Relevant has a thought-provoking piece by high school teacher Matt Litton about the relationship between faith and internet searches. Litton fears that the internet's ability to instantly answer any question has made his students less curious, and therefore less open to new knowledge and insight. A self-described evangelical, he wonders if Wikipedia and Google have also compromised our collective ability to deepen our faith through questioning:
Maybe we Christians feel the need to compete with the resources of the information age, maybe we feel like we should have all the answers. Whatever sent us down this path, it’s now clear that many of us are not only afraid to ask tough questions, but we actively discourage curiosity and question-asking.

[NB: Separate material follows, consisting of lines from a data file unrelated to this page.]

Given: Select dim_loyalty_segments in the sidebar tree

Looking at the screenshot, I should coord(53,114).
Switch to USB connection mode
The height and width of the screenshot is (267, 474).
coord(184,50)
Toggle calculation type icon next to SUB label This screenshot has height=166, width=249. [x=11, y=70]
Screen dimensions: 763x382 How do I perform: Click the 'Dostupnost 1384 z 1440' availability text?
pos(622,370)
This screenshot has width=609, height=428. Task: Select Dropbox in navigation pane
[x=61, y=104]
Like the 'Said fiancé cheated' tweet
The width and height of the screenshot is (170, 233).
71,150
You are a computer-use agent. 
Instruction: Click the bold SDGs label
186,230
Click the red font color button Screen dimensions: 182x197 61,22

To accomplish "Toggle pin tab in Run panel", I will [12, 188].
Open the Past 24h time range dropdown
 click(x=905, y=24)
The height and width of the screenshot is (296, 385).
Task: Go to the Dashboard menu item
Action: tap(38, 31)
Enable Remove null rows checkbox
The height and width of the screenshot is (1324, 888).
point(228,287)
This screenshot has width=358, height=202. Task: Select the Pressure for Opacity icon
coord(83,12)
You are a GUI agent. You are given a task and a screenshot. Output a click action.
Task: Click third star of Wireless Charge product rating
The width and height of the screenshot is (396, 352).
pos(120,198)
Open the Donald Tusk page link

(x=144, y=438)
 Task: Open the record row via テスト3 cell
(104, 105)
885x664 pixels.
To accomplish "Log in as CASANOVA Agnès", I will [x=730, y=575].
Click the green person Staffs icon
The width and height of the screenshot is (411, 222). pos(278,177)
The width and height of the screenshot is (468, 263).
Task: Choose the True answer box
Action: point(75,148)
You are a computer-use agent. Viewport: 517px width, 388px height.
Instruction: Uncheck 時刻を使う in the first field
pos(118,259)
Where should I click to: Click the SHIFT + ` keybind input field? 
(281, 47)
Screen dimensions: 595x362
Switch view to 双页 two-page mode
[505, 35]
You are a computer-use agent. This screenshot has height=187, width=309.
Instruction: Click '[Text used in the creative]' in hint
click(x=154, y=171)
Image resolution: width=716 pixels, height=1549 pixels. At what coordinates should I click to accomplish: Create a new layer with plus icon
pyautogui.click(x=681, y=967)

Questions, doubts and uncertainty are portrayed as clear signs of spiritual weakness. We are selling the world our faith as the ultimate answer button. We evangelicals seem to feel the dangerous need to eschew doubt and to offer the Christian faith to the world as the spiritual equivalent of Google.
More important than instant answers, he says, is a willingness to explore our Christian faith through difficult questions:
How do we reconcile faith without questions, faith without doubt, how can our faith grow without curiosity? Whatever our approach to the Bible, we must concede that God is big enough to handle our curiosity and our questions... The Psalmists, David, Solomon and Job approached God with tough questions, with anger bordering on disrespect, heartfelt, pain-ridden anguish, and it ultimately grew their faith.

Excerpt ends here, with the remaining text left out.